=== Section Start ===
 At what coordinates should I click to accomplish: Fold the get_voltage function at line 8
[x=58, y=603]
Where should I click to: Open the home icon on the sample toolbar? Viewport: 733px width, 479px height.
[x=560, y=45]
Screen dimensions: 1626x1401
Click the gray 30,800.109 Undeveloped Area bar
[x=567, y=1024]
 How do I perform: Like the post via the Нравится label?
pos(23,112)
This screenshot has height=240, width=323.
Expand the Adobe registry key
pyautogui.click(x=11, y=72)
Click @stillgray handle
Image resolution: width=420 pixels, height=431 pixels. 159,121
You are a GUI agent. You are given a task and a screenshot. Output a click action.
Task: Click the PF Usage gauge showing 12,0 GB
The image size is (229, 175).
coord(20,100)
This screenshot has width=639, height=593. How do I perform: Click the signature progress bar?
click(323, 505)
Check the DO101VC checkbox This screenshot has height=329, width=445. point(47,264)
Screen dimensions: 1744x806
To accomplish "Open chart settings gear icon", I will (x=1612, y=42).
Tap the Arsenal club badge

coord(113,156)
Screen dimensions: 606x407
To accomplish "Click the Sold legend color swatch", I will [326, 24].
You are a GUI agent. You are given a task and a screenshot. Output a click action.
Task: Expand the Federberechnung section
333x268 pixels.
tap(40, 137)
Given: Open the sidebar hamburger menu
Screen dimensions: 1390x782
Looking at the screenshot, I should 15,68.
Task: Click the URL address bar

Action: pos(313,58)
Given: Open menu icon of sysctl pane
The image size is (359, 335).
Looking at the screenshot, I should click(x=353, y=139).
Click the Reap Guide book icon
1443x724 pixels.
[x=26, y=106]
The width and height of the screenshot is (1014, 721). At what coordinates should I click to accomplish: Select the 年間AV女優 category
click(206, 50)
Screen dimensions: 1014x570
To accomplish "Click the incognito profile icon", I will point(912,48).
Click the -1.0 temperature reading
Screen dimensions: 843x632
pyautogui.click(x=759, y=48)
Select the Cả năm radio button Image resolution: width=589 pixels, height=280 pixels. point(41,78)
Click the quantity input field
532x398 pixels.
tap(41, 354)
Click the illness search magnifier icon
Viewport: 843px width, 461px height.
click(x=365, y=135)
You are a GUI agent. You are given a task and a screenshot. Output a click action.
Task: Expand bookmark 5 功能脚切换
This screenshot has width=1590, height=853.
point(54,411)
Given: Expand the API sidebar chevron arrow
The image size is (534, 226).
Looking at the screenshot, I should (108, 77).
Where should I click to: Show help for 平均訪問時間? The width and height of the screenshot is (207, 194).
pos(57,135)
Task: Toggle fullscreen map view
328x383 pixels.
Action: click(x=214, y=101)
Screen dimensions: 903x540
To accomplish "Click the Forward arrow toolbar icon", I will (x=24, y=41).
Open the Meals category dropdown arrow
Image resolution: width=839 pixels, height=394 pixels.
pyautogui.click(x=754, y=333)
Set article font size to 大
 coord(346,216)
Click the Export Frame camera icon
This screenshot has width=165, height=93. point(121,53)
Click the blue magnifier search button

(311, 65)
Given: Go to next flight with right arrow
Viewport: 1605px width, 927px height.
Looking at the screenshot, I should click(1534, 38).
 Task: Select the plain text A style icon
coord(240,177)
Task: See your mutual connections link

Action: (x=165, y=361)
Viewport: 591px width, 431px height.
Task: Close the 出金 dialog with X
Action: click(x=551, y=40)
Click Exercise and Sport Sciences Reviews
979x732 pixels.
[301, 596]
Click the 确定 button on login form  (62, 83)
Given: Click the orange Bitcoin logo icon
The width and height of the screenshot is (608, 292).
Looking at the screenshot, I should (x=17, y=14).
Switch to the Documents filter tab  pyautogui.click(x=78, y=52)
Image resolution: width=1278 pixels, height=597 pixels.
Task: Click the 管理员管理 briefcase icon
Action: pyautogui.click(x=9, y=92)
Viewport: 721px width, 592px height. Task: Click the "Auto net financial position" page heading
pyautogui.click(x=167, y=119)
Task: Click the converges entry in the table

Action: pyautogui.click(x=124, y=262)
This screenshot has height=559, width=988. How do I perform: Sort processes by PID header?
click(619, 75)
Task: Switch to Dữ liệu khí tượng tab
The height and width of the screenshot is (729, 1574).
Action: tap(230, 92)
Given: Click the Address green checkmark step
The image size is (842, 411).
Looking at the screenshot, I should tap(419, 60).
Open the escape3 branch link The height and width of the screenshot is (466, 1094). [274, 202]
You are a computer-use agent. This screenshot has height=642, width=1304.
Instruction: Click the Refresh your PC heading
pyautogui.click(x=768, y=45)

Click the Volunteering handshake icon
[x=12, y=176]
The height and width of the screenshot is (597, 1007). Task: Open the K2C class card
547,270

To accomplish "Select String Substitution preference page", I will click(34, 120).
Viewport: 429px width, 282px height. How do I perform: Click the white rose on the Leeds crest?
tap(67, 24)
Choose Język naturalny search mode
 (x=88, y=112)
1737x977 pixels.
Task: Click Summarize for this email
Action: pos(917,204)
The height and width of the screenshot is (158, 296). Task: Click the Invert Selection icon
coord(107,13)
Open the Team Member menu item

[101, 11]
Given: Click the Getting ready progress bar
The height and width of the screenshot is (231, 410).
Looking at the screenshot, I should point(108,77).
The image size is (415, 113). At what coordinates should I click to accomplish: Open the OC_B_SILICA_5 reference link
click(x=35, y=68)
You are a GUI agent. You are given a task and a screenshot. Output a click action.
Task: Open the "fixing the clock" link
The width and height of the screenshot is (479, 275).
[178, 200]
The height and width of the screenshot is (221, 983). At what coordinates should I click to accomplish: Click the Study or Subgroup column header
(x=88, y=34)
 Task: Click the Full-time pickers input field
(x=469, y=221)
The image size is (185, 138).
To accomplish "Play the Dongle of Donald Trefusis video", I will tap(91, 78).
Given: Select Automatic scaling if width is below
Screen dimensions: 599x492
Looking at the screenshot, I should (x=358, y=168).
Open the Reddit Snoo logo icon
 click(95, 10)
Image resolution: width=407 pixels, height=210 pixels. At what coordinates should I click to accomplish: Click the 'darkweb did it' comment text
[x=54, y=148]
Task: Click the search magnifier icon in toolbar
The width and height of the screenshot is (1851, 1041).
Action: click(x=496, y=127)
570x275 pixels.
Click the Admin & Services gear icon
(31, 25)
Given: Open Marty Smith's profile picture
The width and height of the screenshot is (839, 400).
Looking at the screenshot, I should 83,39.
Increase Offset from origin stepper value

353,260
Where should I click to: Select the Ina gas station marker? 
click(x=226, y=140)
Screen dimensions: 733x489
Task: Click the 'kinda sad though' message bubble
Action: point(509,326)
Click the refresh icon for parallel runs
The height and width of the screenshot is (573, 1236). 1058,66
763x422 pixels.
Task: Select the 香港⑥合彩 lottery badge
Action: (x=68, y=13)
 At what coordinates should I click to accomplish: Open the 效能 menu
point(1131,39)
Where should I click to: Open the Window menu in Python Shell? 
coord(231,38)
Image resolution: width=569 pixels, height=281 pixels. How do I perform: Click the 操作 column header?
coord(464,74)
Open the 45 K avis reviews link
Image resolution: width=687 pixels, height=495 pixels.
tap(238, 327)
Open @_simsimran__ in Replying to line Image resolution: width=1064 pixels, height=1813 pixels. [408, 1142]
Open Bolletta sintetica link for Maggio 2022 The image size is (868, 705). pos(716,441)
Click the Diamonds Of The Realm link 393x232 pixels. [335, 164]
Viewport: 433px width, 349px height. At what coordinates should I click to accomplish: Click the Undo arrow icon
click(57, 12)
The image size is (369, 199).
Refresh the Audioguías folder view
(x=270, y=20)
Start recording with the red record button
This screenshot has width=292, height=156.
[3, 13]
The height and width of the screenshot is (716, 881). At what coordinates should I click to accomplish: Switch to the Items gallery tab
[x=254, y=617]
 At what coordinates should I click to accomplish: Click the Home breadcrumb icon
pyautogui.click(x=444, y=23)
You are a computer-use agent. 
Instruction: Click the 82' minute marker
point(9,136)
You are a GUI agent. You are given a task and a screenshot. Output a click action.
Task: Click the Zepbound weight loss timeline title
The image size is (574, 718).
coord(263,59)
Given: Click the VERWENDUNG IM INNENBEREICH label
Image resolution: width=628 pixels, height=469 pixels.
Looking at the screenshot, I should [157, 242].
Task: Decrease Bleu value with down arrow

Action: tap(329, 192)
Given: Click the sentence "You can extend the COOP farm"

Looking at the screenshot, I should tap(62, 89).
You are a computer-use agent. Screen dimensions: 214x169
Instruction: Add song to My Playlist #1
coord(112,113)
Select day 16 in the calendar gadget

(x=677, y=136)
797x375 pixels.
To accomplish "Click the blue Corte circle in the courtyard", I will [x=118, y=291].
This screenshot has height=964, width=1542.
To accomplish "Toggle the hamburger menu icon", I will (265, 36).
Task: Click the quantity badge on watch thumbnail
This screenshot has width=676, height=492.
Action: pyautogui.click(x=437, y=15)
=== Section End ===
Problem description:
Once you reach the line that contains "Task: Decrease Bleu value with down arrow", print it and every line after it exactly as written, stopping at the last line of the records and adding nothing.

Written response:
Task: Decrease Bleu value with down arrow

Action: tap(329, 192)
Given: Click the sentence "You can extend the COOP farm"

Looking at the screenshot, I should tap(62, 89).
You are a computer-use agent. Screen dimensions: 214x169
Instruction: Add song to My Playlist #1
coord(112,113)
Select day 16 in the calendar gadget

(x=677, y=136)
797x375 pixels.
To accomplish "Click the blue Corte circle in the courtyard", I will [x=118, y=291].
This screenshot has height=964, width=1542.
To accomplish "Toggle the hamburger menu icon", I will (265, 36).
Task: Click the quantity badge on watch thumbnail
This screenshot has width=676, height=492.
Action: pyautogui.click(x=437, y=15)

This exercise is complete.